TASK REQUIREMENTS
A. Which pointer types appear in the code lines of the C thread on copying string addresses? List each distinct type once.
B. Answer these questions about the C thread on copying string addresses:
(i) How many string pointers does the array in the struct hold?
(ii) What warning does the edit quote?
(iii) According to the last reply, what is p[29]?
C. How would the C thread on copying string addresses carry on past its final line? Extend it.

EXTRACT PROVIDED
========================================

I have this struct in C Example:
typedef struct
{
const char * array_pointers_of_strings [ 30 ];
// etc.
} message;
I need copy this array_pointers_of_strings to new array for sort strings. I need only copy adress.
while ( i < 30 )
{
new_array [i] = new_message->array_pointers_of_strings [i];
// I need only copy adress of strings
}
My question is: How to allocate new_array [i] by malloc() for only adress of strings?
As I can understand from your assignment statement in while loop I think you need array of strings instead:
char** new_array;
new_array = malloc(30 * sizeof(char*)); // ignore casting malloc
Note: By doing = in while loop as below:
new_array [i] = new_message->array_pointers_of_strings [i];
you are just assigning address of string (its not deep copy), but because you are also writing "only address of strings" so I think this is what you wants.
Edit: waring "assignment discards qualifiers from pointer target type"
you are getting this warning because you are assigning a const char* to char* that would violate the rules of const-correctness.
You should declare your new_array like:
const char** new_array;
or remove const in declaration of 'array_pointers_of_strings' from message stricture.
malloc(30 * sizeof(char*))? Then new_array [i] syntax won't work. How do you access the element then?This:
char** p = malloc(30 * sizeof(char*));
will allocate a buffer big enough to hold 30 pointers to char (or string pointers, if you will) and assign to p its address.
p[0] is pointer 0, p[1] is pointer 1, ..., p[29] is pointer 29.
Old answer...

========================================

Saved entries
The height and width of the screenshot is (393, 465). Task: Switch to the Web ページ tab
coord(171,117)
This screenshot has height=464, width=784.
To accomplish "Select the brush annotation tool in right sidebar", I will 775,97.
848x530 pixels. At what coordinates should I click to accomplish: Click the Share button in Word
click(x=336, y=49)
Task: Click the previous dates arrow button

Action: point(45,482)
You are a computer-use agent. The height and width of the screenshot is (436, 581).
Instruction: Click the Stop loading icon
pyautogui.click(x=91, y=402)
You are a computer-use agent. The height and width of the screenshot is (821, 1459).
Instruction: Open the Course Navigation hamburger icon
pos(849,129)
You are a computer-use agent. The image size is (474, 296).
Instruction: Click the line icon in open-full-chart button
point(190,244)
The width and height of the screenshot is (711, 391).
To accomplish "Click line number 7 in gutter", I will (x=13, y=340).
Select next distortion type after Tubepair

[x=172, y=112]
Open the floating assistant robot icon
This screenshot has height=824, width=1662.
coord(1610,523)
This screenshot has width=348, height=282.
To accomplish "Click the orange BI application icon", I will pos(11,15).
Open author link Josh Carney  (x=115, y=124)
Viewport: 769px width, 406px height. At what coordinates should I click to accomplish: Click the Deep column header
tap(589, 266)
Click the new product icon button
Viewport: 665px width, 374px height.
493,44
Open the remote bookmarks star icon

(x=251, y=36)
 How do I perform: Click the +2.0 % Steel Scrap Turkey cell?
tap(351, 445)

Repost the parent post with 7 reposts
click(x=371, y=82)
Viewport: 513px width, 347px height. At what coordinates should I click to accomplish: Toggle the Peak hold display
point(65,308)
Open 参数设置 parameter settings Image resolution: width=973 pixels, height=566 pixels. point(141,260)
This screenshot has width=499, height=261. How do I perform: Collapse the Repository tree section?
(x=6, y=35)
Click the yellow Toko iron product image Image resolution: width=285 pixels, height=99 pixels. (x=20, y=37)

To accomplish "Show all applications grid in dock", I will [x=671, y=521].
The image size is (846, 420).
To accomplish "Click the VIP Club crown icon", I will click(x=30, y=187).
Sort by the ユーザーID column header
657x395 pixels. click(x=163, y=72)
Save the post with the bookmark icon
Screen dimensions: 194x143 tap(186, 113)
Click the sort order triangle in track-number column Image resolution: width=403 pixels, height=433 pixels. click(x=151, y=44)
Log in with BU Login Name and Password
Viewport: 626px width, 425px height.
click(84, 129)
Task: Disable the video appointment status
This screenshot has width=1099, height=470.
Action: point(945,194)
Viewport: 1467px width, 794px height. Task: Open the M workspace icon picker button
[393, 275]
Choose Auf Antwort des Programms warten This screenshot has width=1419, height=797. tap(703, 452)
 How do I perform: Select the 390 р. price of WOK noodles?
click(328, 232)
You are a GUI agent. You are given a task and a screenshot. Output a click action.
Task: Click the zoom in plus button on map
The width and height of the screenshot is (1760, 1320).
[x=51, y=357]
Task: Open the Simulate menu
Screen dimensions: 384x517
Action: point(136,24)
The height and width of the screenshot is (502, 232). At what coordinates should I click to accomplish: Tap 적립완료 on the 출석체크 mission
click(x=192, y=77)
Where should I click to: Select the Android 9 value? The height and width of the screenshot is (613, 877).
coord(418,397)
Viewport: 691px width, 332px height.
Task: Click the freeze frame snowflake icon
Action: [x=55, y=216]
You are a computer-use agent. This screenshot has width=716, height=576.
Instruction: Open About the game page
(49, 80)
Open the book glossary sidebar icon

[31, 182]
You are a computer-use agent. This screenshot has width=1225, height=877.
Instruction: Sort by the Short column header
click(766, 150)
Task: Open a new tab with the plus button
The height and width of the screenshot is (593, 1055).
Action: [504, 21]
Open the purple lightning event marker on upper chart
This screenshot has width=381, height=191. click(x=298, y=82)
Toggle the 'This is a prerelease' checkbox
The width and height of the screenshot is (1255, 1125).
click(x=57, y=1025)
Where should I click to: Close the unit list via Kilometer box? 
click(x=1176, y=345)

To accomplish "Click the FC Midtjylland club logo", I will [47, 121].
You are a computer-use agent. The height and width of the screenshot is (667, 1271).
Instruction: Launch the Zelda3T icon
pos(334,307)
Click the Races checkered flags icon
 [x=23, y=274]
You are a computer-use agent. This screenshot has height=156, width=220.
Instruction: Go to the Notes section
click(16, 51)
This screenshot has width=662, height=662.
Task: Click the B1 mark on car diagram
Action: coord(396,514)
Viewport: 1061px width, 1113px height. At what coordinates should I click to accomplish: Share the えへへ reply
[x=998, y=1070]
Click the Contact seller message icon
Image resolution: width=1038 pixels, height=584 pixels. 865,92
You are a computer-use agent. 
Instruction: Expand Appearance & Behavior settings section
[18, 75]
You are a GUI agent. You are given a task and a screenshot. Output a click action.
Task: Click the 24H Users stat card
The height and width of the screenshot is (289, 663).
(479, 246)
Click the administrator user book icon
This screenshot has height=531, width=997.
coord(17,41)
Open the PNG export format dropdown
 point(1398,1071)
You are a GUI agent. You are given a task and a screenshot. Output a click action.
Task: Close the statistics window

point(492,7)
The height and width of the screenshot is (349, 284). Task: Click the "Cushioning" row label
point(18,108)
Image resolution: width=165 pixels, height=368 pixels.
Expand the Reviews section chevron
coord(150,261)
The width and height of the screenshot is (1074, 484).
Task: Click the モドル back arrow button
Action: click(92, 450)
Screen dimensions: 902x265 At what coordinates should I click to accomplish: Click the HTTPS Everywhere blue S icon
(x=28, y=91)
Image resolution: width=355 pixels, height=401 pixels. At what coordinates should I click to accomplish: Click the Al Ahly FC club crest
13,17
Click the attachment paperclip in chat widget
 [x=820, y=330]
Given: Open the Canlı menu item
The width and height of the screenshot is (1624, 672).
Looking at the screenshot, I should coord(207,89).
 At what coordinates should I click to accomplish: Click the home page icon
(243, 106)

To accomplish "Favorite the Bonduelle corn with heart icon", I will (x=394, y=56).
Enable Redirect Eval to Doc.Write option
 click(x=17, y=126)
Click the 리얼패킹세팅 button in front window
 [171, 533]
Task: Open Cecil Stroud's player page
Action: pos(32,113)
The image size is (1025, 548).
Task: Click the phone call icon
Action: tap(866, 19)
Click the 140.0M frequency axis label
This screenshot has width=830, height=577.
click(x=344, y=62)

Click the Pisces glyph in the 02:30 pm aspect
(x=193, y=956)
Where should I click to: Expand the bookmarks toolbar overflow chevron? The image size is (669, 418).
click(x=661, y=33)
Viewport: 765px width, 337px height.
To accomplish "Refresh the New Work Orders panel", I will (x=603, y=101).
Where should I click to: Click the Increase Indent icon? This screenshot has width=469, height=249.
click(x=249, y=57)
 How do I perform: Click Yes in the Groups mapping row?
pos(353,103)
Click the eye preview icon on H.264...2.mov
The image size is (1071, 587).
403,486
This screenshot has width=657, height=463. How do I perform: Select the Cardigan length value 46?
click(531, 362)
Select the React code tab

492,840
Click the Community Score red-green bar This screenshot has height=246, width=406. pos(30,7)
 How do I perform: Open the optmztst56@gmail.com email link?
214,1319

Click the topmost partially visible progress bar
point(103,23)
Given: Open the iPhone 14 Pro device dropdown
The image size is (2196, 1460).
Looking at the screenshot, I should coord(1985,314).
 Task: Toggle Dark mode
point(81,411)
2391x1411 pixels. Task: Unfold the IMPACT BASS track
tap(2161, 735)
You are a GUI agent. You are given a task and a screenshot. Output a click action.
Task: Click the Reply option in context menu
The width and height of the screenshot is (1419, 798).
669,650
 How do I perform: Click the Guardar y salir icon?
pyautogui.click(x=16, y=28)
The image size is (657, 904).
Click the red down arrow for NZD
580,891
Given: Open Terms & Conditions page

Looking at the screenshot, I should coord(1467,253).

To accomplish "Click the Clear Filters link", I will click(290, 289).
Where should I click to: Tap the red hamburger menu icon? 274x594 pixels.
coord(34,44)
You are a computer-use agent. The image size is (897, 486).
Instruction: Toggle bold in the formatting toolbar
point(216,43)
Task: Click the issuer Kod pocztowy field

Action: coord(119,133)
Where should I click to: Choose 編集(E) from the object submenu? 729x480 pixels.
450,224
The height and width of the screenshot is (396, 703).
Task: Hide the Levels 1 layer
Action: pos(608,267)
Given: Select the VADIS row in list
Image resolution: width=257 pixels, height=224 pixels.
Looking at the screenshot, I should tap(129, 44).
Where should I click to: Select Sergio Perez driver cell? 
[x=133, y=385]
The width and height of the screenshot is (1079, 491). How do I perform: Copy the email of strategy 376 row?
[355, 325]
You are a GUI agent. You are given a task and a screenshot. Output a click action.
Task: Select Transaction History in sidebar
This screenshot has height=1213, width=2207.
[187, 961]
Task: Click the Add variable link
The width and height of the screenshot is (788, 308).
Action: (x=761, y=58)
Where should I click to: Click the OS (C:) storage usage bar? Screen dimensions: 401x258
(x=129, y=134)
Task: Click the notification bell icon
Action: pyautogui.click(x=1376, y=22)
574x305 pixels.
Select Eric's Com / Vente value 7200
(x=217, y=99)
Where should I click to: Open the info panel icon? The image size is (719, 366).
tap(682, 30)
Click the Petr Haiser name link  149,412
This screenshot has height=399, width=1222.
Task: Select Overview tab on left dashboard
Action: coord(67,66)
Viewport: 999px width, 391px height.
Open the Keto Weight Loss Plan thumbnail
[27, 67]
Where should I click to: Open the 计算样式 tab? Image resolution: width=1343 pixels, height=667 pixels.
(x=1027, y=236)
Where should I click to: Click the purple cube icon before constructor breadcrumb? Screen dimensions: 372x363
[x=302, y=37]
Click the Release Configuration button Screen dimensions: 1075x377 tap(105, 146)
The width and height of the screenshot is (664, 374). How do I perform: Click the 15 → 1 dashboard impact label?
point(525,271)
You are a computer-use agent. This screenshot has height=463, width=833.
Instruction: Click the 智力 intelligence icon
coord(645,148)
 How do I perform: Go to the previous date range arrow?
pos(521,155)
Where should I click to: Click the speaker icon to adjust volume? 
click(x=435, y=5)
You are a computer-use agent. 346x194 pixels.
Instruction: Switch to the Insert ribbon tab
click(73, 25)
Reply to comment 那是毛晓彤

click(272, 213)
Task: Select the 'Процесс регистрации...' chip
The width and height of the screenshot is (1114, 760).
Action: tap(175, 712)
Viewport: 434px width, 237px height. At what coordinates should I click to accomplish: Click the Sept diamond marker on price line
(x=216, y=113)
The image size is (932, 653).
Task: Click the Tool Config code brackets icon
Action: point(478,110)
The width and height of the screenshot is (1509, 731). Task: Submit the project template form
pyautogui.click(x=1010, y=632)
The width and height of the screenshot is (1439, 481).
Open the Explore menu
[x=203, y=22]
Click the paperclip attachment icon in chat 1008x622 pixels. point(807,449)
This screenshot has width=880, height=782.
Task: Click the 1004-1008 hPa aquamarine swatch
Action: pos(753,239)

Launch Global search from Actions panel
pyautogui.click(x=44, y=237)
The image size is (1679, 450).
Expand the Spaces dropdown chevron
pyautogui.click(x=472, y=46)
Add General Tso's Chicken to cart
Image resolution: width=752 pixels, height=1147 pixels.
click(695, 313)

========================================

RESULTS FOR THE EXERCISE
A.
const char*
char*
char**
const char**

B.
(i) 30
(ii) "assignment discards qualifiers from pointer target type"
(iii) Pointer 29

C.
If I understand the question correctly, you can either create a fixed number of them by simply declaring variables of the type message:
message msg1, msg2, ...;
or you can allocate them dynamically:
message *pmsg1 = malloc(sizeof(message)), *pmsg2 = malloc(sizeof(message)), ...;
#include <stdio.h>
#include <stdlib.h>
#define ARRAY_LEN 2
typedef struct
{
char * string_array [ ARRAY_LEN ];
} message;
int main() {
int i;
message message;
message.string_array[0] = "hello";
message.string_array[1] = "world";
for (i=0; i < ARRAY_LEN; ++i ) {
printf("%d %s\n",i, message.string_array[i]);
}
char ** new_message = (char **)malloc(sizeof(char*) * ARRAY_LEN);
for (i=0; i < ARRAY_LEN; ++i ) {
new_message[i] = message.string_array[i];
}
for (i=0; i < ARRAY_LEN; ++i ) {
printf("%d %s\n",i, new_message[i]);
}
}
is it mandatory for you to use Malloc? Because Calloc is the function in the C Standard Library which will make the job:
"The calloc() function allocates memory for an array of nmemb elements of size bytes each and returns a pointer to the allocated memory". (Source: here)
I'm just creating a hash table and it has an array of pointers to nodes, and a easy way to do it is this:
hash_table_t *hash_table_create(unsigned long int size){
hash_table_t *ptr = NULL;
ptr = malloc(sizeof(hash_table_t) * 1);
if (ptr == NULL)
return (NULL);
ptr->array = calloc(size, sizeof(hash_node_t *)); #HERE
if (ptr->array == NULL)
return (NULL);
ptr->size = size;
return (ptr);}
Hope it works for you guys!